INPUT RECORDS
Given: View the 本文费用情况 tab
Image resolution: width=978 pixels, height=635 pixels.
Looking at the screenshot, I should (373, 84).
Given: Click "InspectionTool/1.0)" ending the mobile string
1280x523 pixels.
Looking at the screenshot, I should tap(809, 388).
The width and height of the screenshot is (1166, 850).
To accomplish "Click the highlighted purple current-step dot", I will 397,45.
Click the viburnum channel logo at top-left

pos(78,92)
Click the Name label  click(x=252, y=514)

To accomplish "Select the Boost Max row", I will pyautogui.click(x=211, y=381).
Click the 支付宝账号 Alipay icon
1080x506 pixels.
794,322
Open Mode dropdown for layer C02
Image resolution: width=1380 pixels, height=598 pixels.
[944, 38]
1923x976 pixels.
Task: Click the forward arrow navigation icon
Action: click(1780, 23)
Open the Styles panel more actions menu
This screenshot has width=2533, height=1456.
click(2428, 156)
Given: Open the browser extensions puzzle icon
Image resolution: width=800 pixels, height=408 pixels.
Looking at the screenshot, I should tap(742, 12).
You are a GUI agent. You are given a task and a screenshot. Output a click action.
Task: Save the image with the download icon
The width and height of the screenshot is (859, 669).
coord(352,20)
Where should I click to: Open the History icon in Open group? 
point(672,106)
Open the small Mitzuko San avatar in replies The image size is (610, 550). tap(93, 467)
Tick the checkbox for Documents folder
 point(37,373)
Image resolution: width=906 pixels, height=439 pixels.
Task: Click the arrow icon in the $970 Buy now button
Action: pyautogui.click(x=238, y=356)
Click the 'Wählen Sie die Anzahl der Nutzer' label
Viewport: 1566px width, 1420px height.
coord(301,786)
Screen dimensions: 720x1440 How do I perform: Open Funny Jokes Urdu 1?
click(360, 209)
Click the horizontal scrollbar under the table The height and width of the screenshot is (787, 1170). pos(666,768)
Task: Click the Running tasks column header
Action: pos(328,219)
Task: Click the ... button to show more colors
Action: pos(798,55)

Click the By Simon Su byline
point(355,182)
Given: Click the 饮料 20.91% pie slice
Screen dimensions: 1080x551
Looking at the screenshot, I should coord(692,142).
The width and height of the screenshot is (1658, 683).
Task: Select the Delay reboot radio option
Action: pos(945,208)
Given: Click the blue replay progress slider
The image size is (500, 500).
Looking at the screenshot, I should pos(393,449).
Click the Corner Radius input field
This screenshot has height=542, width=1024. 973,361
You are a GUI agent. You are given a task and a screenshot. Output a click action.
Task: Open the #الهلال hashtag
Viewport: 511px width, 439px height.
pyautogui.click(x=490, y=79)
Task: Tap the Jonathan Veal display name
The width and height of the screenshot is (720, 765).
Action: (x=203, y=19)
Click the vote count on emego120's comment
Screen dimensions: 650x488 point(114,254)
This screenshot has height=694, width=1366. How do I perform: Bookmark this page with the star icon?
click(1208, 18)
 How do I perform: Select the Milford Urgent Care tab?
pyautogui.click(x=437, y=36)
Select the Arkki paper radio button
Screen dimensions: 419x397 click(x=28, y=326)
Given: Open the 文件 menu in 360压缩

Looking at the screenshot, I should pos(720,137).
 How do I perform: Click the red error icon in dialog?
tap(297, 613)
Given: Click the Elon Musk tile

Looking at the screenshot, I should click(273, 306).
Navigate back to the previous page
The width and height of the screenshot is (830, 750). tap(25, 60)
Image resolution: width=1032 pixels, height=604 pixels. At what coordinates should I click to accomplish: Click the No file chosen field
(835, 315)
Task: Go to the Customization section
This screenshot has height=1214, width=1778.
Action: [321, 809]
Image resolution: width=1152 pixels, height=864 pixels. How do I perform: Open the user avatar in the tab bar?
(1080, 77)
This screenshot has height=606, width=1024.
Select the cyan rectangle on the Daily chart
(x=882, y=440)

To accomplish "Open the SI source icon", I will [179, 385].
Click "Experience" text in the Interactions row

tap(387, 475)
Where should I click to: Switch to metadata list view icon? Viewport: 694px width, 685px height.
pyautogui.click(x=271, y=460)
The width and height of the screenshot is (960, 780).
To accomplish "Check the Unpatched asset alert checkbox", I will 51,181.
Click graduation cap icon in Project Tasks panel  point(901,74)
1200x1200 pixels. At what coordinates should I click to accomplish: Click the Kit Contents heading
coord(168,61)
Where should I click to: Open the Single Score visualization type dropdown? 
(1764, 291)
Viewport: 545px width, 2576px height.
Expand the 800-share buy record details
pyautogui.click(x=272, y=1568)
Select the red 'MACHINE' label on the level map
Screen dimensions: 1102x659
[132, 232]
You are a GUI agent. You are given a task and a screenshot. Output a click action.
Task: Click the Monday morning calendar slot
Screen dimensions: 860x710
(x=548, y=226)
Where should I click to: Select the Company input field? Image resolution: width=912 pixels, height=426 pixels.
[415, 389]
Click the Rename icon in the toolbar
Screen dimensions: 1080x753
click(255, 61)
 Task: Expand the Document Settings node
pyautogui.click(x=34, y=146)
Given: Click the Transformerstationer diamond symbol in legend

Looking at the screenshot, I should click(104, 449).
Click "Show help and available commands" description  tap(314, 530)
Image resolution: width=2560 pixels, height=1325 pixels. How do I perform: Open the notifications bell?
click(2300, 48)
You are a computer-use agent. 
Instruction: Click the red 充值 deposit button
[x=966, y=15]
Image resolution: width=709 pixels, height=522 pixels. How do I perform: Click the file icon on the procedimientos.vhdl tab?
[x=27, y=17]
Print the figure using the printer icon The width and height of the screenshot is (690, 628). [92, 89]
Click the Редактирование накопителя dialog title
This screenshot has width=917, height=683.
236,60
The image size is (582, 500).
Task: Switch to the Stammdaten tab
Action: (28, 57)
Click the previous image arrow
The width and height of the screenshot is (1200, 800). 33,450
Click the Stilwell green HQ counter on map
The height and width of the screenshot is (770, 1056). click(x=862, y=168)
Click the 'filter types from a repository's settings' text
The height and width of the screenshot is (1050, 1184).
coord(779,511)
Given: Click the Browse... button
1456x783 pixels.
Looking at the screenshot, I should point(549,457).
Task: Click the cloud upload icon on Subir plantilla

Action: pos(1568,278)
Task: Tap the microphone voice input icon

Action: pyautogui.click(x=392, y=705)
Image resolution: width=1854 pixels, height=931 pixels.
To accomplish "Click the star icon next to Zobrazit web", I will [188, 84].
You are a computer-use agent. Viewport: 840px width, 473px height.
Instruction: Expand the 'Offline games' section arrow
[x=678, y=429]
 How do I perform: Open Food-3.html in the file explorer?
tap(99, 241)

PROMPT
Your task is to retype the data exactly, with no line missing.

RESPONSE AREA
Given: View the 本文费用情况 tab
Image resolution: width=978 pixels, height=635 pixels.
Looking at the screenshot, I should (373, 84).
Given: Click "InspectionTool/1.0)" ending the mobile string
1280x523 pixels.
Looking at the screenshot, I should tap(809, 388).
The width and height of the screenshot is (1166, 850).
To accomplish "Click the highlighted purple current-step dot", I will 397,45.
Click the viburnum channel logo at top-left

pos(78,92)
Click the Name label  click(x=252, y=514)

To accomplish "Select the Boost Max row", I will pyautogui.click(x=211, y=381).
Click the 支付宝账号 Alipay icon
1080x506 pixels.
794,322
Open Mode dropdown for layer C02
Image resolution: width=1380 pixels, height=598 pixels.
[944, 38]
1923x976 pixels.
Task: Click the forward arrow navigation icon
Action: click(1780, 23)
Open the Styles panel more actions menu
This screenshot has width=2533, height=1456.
click(2428, 156)
Given: Open the browser extensions puzzle icon
Image resolution: width=800 pixels, height=408 pixels.
Looking at the screenshot, I should tap(742, 12).
You are a GUI agent. You are given a task and a screenshot. Output a click action.
Task: Save the image with the download icon
The width and height of the screenshot is (859, 669).
coord(352,20)
Where should I click to: Open the History icon in Open group? 
point(672,106)
Open the small Mitzuko San avatar in replies The image size is (610, 550). tap(93, 467)
Tick the checkbox for Documents folder
 point(37,373)
Image resolution: width=906 pixels, height=439 pixels.
Task: Click the arrow icon in the $970 Buy now button
Action: pyautogui.click(x=238, y=356)
Click the 'Wählen Sie die Anzahl der Nutzer' label
Viewport: 1566px width, 1420px height.
coord(301,786)
Screen dimensions: 720x1440 How do I perform: Open Funny Jokes Urdu 1?
click(360, 209)
Click the horizontal scrollbar under the table The height and width of the screenshot is (787, 1170). pos(666,768)
Task: Click the Running tasks column header
Action: pos(328,219)
Task: Click the ... button to show more colors
Action: pos(798,55)

Click the By Simon Su byline
point(355,182)
Given: Click the 饮料 20.91% pie slice
Screen dimensions: 1080x551
Looking at the screenshot, I should coord(692,142).
The width and height of the screenshot is (1658, 683).
Task: Select the Delay reboot radio option
Action: pos(945,208)
Given: Click the blue replay progress slider
The image size is (500, 500).
Looking at the screenshot, I should pos(393,449).
Click the Corner Radius input field
This screenshot has height=542, width=1024. 973,361
You are a GUI agent. You are given a task and a screenshot. Output a click action.
Task: Open the #الهلال hashtag
Viewport: 511px width, 439px height.
pyautogui.click(x=490, y=79)
Task: Tap the Jonathan Veal display name
The width and height of the screenshot is (720, 765).
Action: (x=203, y=19)
Click the vote count on emego120's comment
Screen dimensions: 650x488 point(114,254)
This screenshot has height=694, width=1366. How do I perform: Bookmark this page with the star icon?
click(1208, 18)
 How do I perform: Select the Milford Urgent Care tab?
pyautogui.click(x=437, y=36)
Select the Arkki paper radio button
Screen dimensions: 419x397 click(x=28, y=326)
Given: Open the 文件 menu in 360压缩

Looking at the screenshot, I should pos(720,137).
 How do I perform: Click the red error icon in dialog?
tap(297, 613)
Given: Click the Elon Musk tile

Looking at the screenshot, I should click(273, 306).
Navigate back to the previous page
The width and height of the screenshot is (830, 750). tap(25, 60)
Image resolution: width=1032 pixels, height=604 pixels. At what coordinates should I click to accomplish: Click the No file chosen field
(835, 315)
Task: Go to the Customization section
This screenshot has height=1214, width=1778.
Action: [321, 809]
Image resolution: width=1152 pixels, height=864 pixels. How do I perform: Open the user avatar in the tab bar?
(1080, 77)
This screenshot has height=606, width=1024.
Select the cyan rectangle on the Daily chart
(x=882, y=440)

To accomplish "Open the SI source icon", I will [179, 385].
Click "Experience" text in the Interactions row

tap(387, 475)
Where should I click to: Switch to metadata list view icon? Viewport: 694px width, 685px height.
pyautogui.click(x=271, y=460)
The width and height of the screenshot is (960, 780).
To accomplish "Check the Unpatched asset alert checkbox", I will 51,181.
Click graduation cap icon in Project Tasks panel  point(901,74)
1200x1200 pixels. At what coordinates should I click to accomplish: Click the Kit Contents heading
coord(168,61)
Where should I click to: Open the Single Score visualization type dropdown? 
(1764, 291)
Viewport: 545px width, 2576px height.
Expand the 800-share buy record details
pyautogui.click(x=272, y=1568)
Select the red 'MACHINE' label on the level map
Screen dimensions: 1102x659
[132, 232]
You are a GUI agent. You are given a task and a screenshot. Output a click action.
Task: Click the Monday morning calendar slot
Screen dimensions: 860x710
(x=548, y=226)
Where should I click to: Select the Company input field? Image resolution: width=912 pixels, height=426 pixels.
[415, 389]
Click the Rename icon in the toolbar
Screen dimensions: 1080x753
click(255, 61)
 Task: Expand the Document Settings node
pyautogui.click(x=34, y=146)
Given: Click the Transformerstationer diamond symbol in legend

Looking at the screenshot, I should click(104, 449).
Click "Show help and available commands" description  tap(314, 530)
Image resolution: width=2560 pixels, height=1325 pixels. How do I perform: Open the notifications bell?
click(2300, 48)
You are a computer-use agent. 
Instruction: Click the red 充值 deposit button
[x=966, y=15]
Image resolution: width=709 pixels, height=522 pixels. How do I perform: Click the file icon on the procedimientos.vhdl tab?
[x=27, y=17]
Print the figure using the printer icon The width and height of the screenshot is (690, 628). [92, 89]
Click the Редактирование накопителя dialog title
This screenshot has width=917, height=683.
236,60
The image size is (582, 500).
Task: Switch to the Stammdaten tab
Action: (28, 57)
Click the previous image arrow
The width and height of the screenshot is (1200, 800). 33,450
Click the Stilwell green HQ counter on map
The height and width of the screenshot is (770, 1056). click(x=862, y=168)
Click the 'filter types from a repository's settings' text
The height and width of the screenshot is (1050, 1184).
coord(779,511)
Given: Click the Browse... button
1456x783 pixels.
Looking at the screenshot, I should point(549,457).
Task: Click the cloud upload icon on Subir plantilla

Action: pos(1568,278)
Task: Tap the microphone voice input icon

Action: pyautogui.click(x=392, y=705)
Image resolution: width=1854 pixels, height=931 pixels.
To accomplish "Click the star icon next to Zobrazit web", I will [188, 84].
You are a computer-use agent. Viewport: 840px width, 473px height.
Instruction: Expand the 'Offline games' section arrow
[x=678, y=429]
 How do I perform: Open Food-3.html in the file explorer?
tap(99, 241)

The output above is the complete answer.